[RECORDED DATA — start]

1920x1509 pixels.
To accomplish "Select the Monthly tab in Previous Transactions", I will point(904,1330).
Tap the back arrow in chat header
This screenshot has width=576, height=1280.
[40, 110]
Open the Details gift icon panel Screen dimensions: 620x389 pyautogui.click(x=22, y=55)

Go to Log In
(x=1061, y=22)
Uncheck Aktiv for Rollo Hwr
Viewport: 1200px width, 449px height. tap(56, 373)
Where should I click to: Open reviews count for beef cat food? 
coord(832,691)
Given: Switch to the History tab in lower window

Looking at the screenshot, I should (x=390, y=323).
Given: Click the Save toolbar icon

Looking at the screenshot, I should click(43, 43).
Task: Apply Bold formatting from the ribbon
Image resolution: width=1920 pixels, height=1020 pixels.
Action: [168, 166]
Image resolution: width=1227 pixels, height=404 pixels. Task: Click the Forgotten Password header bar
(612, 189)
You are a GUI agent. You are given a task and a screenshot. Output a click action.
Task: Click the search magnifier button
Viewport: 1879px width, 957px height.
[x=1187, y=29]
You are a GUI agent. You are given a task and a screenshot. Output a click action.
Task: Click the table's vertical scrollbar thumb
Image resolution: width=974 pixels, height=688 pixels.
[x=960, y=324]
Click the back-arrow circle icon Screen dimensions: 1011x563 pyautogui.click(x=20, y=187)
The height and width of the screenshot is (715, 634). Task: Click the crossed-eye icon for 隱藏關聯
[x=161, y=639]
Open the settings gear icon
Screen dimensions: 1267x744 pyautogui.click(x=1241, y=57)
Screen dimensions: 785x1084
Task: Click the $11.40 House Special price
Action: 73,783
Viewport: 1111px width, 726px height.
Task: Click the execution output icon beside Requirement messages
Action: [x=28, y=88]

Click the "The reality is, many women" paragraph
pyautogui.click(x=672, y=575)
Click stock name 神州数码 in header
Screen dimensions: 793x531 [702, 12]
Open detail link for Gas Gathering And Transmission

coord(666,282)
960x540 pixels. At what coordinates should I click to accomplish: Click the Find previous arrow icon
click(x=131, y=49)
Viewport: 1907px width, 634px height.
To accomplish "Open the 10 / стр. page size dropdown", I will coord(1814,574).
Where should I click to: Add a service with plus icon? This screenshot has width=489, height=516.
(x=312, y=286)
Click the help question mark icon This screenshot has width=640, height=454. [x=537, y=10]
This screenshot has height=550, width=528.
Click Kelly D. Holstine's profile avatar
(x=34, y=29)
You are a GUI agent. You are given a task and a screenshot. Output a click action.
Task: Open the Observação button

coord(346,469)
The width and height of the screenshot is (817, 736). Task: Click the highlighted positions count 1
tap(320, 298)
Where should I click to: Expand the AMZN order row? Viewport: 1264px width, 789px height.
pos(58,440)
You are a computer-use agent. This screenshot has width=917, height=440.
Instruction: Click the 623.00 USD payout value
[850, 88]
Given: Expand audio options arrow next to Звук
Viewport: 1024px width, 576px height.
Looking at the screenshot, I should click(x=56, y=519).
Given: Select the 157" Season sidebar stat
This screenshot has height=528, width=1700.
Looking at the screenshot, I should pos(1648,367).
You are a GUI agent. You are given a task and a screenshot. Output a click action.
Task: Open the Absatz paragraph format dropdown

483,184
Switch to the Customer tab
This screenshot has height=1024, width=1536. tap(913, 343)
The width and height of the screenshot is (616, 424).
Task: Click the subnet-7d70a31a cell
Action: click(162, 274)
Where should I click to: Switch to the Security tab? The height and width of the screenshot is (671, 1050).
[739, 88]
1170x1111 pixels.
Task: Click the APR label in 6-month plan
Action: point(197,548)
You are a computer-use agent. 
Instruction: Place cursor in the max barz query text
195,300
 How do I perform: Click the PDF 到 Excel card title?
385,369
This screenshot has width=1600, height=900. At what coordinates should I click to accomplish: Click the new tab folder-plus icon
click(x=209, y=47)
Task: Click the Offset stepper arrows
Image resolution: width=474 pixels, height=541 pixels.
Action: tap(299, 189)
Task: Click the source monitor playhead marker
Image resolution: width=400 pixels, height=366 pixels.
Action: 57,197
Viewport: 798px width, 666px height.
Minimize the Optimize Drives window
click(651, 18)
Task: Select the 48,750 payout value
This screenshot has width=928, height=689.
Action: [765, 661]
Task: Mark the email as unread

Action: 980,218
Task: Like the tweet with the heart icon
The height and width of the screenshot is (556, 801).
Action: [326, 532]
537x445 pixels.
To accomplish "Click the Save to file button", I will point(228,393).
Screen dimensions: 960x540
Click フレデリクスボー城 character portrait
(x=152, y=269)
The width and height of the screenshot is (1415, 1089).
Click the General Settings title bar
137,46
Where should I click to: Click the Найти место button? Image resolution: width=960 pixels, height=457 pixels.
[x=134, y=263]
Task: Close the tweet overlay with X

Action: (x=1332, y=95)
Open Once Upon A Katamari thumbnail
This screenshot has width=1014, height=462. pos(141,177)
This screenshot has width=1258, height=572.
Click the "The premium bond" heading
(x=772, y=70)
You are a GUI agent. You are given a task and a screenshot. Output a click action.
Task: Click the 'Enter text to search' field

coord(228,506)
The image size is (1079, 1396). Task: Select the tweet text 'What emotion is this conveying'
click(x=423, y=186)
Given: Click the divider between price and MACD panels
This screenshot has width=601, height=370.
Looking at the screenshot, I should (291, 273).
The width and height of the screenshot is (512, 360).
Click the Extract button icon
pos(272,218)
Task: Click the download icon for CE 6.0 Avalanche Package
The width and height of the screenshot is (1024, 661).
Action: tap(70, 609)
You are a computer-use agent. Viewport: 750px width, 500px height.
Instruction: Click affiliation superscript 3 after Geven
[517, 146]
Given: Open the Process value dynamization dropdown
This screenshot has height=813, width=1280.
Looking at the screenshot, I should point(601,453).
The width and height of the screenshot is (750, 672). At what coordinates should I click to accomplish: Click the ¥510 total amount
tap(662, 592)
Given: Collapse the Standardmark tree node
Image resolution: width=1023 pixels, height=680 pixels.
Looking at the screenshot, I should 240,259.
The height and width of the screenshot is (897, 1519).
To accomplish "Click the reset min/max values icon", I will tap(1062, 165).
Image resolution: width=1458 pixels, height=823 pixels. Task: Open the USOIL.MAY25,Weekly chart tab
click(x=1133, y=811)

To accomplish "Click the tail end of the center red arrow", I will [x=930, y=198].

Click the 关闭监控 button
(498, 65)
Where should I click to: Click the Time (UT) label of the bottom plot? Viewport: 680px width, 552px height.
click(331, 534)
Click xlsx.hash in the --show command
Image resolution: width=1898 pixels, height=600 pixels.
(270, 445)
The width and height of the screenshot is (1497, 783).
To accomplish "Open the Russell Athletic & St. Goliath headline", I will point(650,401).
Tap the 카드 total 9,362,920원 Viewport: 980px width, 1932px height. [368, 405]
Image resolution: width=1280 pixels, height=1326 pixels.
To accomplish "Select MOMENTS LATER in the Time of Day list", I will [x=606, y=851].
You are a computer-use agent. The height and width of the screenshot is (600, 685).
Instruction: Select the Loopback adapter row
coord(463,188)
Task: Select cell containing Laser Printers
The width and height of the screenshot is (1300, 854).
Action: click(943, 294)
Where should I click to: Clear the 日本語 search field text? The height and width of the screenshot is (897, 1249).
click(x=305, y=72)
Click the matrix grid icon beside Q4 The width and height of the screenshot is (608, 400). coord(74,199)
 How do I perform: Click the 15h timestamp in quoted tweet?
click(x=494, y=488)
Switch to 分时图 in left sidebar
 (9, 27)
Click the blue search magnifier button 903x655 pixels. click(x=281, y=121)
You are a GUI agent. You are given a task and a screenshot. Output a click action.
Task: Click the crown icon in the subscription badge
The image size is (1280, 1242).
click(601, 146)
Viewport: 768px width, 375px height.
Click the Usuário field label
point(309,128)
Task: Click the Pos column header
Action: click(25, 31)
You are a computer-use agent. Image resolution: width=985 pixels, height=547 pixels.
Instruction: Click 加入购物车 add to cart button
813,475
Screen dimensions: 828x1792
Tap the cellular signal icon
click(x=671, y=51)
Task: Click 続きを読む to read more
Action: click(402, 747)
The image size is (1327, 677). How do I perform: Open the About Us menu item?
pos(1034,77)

[RECORDED DATA — finish]

### WORK TASK
Say only how many lines in the records carry the word "magnifier".

### RESULT FOR THIS TASK
2